Saturday, 27 December 2025

Understanding Congestion in AI Fabric Backend Networks

Introduction

Figure 6-1 depicts a simple scale-out backend network for an AI data center. The topology follows a modular design, which allows the network to scale out or scale in when needed. The smallest building block in this example is a segment, which consists of two nodes, two rail switches, and one spine switch. Each node in the segment is equipped with a dual-port UET NIC and two GPUs.

Within a segment, GPUs are connected to the leaf switches using a rail-based topology. For example, in Segment 1A, the communication path between GPU 0 on Node A1 and GPU 0 on Node A2 uses Rail A0 (Leaf 1A-1). Similarly, GPU 1 on both nodes is connected to Rail A1 (Leaf 1A-2). In this example, we assume that intra-node GPU collective communication takes place over an internal, high-bandwidth scale-up network (such as NVLink). As a result, intra-segment GPU traffic never reaches the spine layer. Communication between segments is carried over the spine layer. 

The example network is a two-tier, three-stage non-blocking fat-tree topology, with each leaf and spine switch having four 100‑Gbps links. Each leaf switch uses two host-facing links and two inter-switch links, while each spine switch uses four inter-switch links. All inter-switch and host links are Layer-3 point-to-point interfaces, meaning that no Layer-2 VLANs are used in the example network. 
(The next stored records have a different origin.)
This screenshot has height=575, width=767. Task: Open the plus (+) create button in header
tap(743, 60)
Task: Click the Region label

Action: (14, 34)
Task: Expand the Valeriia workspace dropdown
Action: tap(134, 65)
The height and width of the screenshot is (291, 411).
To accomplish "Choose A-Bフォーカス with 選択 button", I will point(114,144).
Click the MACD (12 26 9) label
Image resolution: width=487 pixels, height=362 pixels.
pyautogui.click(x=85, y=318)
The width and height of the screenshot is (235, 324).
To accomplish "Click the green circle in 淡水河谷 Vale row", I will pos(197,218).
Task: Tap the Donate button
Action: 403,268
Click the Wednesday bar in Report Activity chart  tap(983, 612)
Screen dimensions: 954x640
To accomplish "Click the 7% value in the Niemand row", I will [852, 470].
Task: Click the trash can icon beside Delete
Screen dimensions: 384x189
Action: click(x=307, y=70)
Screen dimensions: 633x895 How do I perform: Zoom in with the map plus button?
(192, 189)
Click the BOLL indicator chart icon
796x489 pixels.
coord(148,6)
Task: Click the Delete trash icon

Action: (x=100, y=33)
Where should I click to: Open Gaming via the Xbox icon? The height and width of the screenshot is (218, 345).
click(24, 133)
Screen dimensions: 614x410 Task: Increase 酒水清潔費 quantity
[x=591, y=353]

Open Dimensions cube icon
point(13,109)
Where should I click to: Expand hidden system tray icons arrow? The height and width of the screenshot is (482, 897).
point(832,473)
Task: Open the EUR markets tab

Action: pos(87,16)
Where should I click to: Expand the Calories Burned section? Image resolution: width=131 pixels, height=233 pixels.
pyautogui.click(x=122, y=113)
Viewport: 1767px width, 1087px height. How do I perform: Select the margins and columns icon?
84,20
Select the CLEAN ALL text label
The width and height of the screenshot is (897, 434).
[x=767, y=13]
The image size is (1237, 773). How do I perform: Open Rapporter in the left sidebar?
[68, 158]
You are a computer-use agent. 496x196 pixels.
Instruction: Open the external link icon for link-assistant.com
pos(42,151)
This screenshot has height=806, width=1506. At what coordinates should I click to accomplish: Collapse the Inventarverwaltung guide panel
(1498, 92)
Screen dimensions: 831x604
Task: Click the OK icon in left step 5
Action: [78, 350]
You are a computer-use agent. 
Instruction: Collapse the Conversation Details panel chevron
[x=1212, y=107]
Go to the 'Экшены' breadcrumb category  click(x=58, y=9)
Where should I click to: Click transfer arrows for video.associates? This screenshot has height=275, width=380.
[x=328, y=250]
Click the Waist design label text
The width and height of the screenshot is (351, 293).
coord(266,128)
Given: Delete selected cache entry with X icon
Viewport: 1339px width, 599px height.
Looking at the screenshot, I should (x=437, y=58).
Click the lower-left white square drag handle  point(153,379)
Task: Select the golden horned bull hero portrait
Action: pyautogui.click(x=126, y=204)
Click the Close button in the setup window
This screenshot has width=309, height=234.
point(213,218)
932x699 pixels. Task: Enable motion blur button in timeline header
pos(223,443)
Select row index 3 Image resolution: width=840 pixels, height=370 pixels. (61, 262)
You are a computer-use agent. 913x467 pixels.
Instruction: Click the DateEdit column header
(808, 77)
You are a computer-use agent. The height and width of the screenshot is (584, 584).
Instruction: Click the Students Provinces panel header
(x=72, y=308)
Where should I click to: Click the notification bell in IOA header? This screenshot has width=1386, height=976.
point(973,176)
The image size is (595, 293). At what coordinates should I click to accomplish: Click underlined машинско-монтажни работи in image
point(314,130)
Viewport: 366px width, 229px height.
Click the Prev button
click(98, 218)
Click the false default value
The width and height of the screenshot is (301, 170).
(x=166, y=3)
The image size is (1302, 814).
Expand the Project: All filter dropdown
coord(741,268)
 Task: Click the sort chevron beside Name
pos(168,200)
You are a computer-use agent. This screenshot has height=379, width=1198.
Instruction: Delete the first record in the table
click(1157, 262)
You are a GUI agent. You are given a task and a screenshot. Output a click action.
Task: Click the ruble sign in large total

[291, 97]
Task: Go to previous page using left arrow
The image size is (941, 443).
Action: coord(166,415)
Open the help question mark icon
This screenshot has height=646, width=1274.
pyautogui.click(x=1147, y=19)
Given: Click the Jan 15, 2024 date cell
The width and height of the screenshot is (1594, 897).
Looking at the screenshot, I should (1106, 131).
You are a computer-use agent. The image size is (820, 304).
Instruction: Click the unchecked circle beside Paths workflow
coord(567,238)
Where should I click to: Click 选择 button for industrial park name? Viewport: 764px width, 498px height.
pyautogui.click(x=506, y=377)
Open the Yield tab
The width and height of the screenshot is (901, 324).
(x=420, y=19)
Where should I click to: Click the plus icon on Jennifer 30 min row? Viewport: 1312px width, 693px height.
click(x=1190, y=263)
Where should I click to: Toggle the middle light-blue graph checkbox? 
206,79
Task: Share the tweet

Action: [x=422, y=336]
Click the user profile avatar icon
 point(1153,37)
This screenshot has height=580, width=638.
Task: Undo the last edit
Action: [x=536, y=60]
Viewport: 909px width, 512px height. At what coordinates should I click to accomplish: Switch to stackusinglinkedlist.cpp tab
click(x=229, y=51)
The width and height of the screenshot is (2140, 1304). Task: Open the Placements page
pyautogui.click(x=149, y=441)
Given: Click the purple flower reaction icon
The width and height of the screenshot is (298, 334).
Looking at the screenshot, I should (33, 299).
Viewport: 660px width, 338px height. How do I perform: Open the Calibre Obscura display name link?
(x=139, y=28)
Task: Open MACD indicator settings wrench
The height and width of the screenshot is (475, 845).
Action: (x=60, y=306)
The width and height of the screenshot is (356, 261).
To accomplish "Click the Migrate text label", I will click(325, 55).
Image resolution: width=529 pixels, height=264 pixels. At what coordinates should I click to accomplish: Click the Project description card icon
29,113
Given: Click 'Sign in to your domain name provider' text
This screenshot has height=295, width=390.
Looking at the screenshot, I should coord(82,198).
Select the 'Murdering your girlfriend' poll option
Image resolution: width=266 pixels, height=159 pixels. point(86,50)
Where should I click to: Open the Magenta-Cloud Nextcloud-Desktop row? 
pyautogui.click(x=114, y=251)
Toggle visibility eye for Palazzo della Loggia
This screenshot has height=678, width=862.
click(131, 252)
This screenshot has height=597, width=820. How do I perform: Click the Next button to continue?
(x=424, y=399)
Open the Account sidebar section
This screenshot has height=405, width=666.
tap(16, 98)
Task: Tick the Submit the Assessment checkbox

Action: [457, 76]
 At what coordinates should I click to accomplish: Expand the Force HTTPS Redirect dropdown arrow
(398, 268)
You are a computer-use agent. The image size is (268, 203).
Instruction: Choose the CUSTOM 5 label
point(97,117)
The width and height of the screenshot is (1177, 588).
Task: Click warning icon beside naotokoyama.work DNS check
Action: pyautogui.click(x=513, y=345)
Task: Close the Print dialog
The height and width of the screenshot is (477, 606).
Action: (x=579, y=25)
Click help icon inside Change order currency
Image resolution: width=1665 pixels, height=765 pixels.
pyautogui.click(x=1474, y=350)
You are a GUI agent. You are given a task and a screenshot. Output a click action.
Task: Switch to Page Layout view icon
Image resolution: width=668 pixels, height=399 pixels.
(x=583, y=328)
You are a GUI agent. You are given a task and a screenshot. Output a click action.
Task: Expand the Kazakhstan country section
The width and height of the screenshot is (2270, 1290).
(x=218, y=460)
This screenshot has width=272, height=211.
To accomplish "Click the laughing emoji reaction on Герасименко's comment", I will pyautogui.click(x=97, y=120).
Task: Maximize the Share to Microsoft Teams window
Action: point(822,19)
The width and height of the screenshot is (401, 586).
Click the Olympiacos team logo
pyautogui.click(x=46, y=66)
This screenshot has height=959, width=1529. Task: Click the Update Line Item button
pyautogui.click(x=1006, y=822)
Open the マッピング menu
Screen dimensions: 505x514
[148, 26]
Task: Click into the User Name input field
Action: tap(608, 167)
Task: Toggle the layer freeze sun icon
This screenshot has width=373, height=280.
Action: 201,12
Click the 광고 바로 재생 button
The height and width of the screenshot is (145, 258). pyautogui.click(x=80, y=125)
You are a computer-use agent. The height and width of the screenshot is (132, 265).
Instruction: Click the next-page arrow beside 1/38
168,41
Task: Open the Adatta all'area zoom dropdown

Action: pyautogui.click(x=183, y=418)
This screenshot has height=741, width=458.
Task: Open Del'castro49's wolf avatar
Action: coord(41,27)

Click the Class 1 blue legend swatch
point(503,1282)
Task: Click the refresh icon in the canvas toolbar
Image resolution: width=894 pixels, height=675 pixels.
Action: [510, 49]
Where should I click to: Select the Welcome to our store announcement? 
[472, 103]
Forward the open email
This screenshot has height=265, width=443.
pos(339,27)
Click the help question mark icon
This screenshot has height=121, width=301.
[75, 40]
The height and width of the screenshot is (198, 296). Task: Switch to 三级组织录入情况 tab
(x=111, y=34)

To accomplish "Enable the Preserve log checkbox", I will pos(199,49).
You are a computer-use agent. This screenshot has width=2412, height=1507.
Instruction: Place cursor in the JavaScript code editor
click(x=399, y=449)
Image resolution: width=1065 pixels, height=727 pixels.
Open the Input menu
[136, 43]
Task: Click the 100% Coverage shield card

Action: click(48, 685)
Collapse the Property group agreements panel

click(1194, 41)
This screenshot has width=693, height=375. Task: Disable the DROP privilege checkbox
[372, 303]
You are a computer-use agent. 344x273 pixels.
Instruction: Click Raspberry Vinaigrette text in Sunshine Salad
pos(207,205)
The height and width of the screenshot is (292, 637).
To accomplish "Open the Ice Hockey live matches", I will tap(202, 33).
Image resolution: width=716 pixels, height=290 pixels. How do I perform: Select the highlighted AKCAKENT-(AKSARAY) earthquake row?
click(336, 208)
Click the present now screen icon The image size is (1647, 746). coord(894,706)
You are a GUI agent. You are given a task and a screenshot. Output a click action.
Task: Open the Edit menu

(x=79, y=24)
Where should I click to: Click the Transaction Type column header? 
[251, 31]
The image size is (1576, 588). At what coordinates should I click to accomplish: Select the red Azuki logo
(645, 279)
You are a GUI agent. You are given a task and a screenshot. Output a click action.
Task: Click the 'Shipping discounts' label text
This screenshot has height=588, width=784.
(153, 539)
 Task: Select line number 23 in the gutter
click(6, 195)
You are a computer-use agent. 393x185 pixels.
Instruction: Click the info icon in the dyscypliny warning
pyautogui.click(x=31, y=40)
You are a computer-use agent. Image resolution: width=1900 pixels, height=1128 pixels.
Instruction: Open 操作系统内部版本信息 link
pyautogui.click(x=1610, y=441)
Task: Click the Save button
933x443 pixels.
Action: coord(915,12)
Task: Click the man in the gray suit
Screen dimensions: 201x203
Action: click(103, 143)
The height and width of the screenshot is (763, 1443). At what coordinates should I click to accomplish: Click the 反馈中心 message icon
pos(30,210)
For node connectivity, each leaf (rail) switch is assigned its own /24 subnet. This /24 subnet is further divided into smaller /31 subnets, each providing two IP addresses. These /31 subnets are used on point-to-point links between the leaf switch and the nodes connected to that switch. With this approach, each segment contains two /24 subnets, one per rail switch. This design allows the leaf switch to advertise a single aggregated /24 route toward the spine layer using BGP, instead of advertising individual /31 routes.

The trade-off of this aggregation model is that host link or NIC failures must not rely solely on BGP route withdrawal for fast failure detection. Additional local failure detection mechanisms are required at the leaf switch. The same per-switch IP addressing and aggregation scheme is also applied to the spine switches.

Although not shown in Figure 6-1, the example design supports a scalable multi-pod architecture. Multiple pods can be interconnected through a super-spine layer, enabling large-scale, scalable backend networks.



Figure 6-1: Example of AI DC Backend Network Topology.

Congestion In Datacenter Network


Figure 6-2 illustrates four common congestion points in an AI fabric. Three of them; outcast, incast, and local congestion occur at the node level, while congested links occur within the switching infrastructure. The fifth congestion, network congestion is depicted in Figure 6-3.

Outcast Congestion


Outcast congestion occurs when a process attempts to send more packets onto the wire than the NIC can transmit at line rate. A common example is a multi-threaded GPU process that initiates synchronization with multiple target processes simultaneously.

Consider the example 1a shown in Figure 6-2. The memory region bound to the process on GPU 0 (Rank 0) of Node A1 holds multiple chunks of gradients. The process starts gradient synchronization using a ReduceScatter–AllGather collective operation, with multiple peer communications active concurrently. The operation communicates simultaneously with Ranks 2, 4, and 6. In Ultra Ethernet terminology, these ranks correspond to PIDonFEPs located on distinct Fabric Endpoints (FEPs).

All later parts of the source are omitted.